The substitution method is a technique used to make complex problems more manageable. In our exercise, it involves inserting the specific \(x\) values into the function one by one. This lets us evaluate \(f(x)\) for each \(x_i\) in the sum.

• Substitute \(x_1 = 0\) to get \(f(x_1) = -2\).
• Substitute \(x_2 = 2\) to get \(f(x_2) = \frac{-2}{3}\).
• Substitute \(x_3 = 4\) to get \(f(x_3) = \frac{-2}{5}\).
• Substitute \(x_4 = 6\) to get \(f(x_4) = \frac{-2}{7}\).

Once the substitution is complete, you have all the values needed for the next steps in solving the problem. This method is effective because it breaks down a complex operation into simpler, concrete calculations.

Fractions often appear in mathematical problems, and simplifying them is key to obtaining an accurate result. In our exercise, after evaluating the function for each \(x_i\), we need to multiply by the given \(\Delta x = 0.5\). Each product becomes a fraction that must be simplified:

• \(-2 \times 0.5 = -1\)
• \(\frac{-2}{3} \times 0.5 = \frac{-1}{3}\)
• \(\frac{-2}{5} \times 0.5 = \frac{-1}{5}\)
• \(\frac{-2}{7} \times 0.5 = \frac{-1}{7}\)

The simplification process helps in converting these into a manageable form that is easier to combine or compare. Always aim to reduce fractions to their simplest form by dividing the numerator and the denominator by their greatest common factor.

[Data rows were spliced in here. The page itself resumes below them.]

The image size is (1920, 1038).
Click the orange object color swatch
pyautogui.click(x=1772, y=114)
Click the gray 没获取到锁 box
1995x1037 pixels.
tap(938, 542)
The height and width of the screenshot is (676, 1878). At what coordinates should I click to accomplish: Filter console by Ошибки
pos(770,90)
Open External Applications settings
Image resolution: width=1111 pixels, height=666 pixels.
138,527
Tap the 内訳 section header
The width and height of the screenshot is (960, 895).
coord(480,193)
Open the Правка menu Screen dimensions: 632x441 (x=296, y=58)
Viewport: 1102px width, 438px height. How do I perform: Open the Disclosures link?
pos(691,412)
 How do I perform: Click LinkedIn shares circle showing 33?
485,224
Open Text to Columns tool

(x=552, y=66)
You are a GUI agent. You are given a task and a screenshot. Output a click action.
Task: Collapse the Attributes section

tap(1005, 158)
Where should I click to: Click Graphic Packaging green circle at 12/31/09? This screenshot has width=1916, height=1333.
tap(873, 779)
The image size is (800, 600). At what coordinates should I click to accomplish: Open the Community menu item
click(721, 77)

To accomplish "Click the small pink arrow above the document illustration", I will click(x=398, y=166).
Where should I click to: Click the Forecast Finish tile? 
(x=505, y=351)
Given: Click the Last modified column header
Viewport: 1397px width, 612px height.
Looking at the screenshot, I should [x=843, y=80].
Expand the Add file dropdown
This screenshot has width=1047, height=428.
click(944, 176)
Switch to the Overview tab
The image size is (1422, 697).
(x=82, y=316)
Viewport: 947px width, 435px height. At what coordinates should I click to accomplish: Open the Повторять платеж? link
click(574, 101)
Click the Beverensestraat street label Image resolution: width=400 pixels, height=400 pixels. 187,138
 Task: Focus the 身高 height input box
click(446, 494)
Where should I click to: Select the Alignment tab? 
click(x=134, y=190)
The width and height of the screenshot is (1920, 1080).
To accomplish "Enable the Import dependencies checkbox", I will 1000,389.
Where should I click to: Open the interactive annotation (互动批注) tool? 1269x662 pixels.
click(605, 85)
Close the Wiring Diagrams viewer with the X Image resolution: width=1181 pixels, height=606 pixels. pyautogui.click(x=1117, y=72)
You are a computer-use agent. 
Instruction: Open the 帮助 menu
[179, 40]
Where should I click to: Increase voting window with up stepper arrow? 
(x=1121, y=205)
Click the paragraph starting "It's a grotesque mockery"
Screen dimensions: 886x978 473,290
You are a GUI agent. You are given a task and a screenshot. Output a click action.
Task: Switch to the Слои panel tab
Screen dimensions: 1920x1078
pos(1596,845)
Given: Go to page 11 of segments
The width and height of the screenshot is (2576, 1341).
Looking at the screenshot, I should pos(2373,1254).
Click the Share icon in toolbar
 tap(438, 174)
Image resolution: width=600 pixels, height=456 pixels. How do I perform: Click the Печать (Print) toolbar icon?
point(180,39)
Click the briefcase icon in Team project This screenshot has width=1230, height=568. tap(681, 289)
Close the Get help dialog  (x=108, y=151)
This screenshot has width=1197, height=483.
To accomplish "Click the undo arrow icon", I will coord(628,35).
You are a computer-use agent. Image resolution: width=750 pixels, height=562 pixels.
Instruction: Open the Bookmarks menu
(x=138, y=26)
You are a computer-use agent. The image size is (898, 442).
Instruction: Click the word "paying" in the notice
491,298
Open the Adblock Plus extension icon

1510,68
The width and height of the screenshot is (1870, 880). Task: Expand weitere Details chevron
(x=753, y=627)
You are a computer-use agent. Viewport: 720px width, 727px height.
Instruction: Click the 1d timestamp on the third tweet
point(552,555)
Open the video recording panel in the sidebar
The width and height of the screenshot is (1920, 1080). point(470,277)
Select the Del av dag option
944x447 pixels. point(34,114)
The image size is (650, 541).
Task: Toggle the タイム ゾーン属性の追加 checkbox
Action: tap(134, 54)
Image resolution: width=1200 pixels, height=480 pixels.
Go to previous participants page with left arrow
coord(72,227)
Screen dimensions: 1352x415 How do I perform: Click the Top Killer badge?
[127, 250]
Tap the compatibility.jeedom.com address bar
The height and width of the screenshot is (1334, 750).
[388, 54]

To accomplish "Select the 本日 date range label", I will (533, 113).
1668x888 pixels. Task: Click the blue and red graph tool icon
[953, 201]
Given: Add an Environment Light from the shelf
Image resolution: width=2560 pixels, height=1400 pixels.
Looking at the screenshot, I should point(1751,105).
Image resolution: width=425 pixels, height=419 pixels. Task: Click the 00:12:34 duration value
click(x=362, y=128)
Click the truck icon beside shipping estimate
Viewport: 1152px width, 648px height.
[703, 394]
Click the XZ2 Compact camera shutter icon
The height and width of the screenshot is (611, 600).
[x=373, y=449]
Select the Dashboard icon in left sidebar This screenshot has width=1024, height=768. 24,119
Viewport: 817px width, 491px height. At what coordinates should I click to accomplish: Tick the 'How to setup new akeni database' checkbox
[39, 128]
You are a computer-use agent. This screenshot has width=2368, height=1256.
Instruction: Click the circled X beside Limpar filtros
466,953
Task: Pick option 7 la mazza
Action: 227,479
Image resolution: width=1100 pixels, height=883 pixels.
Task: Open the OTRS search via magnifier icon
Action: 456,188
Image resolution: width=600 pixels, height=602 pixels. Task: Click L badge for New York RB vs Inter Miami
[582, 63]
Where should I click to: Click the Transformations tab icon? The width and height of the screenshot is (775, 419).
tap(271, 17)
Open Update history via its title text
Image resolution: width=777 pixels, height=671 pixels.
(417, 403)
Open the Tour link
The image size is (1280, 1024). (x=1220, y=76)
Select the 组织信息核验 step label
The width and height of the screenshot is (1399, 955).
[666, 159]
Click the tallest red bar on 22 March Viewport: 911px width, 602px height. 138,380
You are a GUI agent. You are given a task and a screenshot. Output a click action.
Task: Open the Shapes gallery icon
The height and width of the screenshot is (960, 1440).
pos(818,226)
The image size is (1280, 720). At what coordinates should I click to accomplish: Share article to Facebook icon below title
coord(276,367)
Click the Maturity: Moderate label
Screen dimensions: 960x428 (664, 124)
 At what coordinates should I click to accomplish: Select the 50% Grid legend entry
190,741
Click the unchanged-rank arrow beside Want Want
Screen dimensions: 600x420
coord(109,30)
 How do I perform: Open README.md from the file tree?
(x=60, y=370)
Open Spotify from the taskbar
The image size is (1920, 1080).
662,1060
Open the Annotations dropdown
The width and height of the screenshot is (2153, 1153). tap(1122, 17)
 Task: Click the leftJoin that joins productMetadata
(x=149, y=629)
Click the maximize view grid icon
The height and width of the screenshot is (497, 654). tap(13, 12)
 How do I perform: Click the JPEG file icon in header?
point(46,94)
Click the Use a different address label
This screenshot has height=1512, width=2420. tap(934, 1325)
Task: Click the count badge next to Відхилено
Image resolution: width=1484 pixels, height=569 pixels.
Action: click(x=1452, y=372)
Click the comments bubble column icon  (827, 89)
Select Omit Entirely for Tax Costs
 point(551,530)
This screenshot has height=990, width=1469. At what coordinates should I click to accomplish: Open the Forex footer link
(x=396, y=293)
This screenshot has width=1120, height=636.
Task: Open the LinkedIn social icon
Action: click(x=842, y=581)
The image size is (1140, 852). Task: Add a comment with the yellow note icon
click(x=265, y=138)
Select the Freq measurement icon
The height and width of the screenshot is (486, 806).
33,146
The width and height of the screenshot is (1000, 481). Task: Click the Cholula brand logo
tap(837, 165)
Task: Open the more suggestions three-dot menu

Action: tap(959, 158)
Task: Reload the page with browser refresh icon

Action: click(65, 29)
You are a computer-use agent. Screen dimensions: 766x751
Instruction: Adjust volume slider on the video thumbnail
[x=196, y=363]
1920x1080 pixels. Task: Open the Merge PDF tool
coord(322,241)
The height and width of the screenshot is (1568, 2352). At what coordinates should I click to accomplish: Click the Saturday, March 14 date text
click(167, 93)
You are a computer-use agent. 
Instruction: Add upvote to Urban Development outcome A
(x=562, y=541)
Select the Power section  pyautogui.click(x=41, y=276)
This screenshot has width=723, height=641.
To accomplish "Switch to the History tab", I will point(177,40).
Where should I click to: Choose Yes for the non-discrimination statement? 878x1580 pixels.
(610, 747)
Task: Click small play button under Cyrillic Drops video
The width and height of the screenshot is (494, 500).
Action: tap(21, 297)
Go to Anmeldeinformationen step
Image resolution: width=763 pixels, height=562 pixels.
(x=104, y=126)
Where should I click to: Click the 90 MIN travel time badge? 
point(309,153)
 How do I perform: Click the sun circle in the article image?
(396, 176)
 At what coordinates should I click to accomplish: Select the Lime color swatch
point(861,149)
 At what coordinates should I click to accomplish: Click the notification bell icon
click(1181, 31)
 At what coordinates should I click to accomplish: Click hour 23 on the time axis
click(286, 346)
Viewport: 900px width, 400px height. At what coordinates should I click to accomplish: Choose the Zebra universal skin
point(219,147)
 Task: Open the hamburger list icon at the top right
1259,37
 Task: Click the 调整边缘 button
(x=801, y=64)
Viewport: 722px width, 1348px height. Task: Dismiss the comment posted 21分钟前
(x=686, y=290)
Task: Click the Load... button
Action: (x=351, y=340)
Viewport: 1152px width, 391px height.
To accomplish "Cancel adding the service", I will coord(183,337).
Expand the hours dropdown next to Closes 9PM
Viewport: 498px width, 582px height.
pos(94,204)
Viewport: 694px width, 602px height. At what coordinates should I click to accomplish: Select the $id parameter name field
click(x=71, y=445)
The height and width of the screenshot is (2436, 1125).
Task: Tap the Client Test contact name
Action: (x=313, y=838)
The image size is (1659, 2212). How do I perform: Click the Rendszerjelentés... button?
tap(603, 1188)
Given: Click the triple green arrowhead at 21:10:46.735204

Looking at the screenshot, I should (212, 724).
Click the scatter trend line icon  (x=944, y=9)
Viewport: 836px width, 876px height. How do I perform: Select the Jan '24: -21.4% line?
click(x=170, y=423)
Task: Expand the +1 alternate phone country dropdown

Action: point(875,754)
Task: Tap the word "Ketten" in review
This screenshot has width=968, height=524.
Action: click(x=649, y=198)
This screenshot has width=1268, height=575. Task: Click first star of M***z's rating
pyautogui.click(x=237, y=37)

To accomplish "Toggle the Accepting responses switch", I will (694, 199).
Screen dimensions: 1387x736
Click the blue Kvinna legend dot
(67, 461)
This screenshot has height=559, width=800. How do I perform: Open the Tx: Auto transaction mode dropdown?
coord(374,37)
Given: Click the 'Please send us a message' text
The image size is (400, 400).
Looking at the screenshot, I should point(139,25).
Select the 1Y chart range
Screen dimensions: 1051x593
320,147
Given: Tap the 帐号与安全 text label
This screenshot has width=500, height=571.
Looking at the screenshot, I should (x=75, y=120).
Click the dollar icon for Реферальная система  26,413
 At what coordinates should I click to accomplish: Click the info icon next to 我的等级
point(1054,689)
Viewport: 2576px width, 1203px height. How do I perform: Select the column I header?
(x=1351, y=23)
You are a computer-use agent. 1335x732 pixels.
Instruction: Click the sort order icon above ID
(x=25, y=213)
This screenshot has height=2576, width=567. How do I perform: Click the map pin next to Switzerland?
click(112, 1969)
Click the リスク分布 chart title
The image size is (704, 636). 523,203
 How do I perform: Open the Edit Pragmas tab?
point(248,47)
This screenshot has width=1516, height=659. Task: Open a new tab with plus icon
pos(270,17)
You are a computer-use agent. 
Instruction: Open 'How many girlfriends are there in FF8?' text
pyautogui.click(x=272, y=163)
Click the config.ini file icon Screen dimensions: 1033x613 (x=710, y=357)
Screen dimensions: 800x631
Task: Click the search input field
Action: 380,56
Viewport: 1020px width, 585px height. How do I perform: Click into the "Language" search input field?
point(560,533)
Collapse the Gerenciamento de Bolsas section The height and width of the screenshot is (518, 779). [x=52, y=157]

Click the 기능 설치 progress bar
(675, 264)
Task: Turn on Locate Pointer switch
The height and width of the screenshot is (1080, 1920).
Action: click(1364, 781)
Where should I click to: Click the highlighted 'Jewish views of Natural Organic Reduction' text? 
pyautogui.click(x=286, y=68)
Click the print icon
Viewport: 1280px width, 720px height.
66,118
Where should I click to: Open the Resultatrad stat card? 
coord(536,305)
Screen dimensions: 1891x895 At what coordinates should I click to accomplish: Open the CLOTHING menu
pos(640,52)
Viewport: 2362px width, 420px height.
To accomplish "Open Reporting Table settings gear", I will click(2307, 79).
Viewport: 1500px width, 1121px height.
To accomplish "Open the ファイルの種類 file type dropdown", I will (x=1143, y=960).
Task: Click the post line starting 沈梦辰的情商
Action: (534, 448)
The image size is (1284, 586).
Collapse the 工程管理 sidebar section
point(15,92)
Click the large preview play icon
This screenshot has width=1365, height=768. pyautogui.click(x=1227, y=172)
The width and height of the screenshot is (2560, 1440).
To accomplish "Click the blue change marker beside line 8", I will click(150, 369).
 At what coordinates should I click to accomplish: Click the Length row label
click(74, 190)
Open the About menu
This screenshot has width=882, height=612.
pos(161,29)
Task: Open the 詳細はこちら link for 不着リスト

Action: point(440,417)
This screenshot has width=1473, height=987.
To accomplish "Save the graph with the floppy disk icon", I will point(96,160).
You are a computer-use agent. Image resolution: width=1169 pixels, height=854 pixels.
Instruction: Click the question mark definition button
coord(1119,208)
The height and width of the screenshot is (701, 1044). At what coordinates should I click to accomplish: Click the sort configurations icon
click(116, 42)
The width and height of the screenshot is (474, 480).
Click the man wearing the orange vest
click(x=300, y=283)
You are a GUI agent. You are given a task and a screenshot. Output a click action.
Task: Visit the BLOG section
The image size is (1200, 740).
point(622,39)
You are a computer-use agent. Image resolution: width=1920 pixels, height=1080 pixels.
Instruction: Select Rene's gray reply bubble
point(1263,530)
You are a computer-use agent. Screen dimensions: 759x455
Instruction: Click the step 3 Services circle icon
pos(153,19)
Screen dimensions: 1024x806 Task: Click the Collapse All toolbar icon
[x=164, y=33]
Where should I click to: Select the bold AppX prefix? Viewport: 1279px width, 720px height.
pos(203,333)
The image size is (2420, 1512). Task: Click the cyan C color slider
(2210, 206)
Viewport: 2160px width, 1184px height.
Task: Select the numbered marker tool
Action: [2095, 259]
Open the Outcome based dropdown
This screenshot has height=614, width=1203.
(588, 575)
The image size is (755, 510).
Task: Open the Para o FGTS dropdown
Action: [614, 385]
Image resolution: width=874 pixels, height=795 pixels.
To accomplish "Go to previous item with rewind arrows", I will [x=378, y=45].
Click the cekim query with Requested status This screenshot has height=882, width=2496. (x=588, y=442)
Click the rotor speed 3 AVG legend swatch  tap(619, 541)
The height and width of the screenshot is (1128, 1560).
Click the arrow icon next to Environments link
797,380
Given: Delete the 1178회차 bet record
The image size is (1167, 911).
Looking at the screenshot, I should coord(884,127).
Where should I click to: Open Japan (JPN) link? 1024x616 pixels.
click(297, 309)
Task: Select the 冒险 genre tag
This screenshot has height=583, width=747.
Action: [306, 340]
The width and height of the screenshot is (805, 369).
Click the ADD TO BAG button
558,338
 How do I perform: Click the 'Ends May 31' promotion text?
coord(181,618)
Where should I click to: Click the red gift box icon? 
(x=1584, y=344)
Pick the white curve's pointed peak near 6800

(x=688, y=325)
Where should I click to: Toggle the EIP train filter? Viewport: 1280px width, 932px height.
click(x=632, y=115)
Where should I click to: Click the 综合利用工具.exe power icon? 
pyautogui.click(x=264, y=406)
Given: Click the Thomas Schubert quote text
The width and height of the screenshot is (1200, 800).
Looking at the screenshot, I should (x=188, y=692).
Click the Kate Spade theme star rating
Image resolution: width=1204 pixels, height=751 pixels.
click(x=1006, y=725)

A definite integral represents the signed area under a curve, from one specific point to another along the x-axis. The result from evaluating a Riemann sum approximates this area. In our exercise, the Riemann sum involves a discrete sum of area segments defined by \(\Delta x = 0.5\) and calculated function values at intervals \(x_1, x_2, x_3,\) and \(x_4\).
By multiplying each evaluated function by \(\Delta x\), we find a series of small areas which add together to approximate the integral from \(x_1\) to \(x_4\). The sum of the products is simplified:\[-1 + \frac{-1}{3} + \frac{-1}{5} + \frac{-1}{7}\]Simplifying further helps estimate the total area: \[-1 - \frac{71}{105} = -\frac{176}{105}\].This result approaches what you would find if solving the definite integral using other methods. Definite integrals are fundamental in calculus for understanding accumulation of quantities.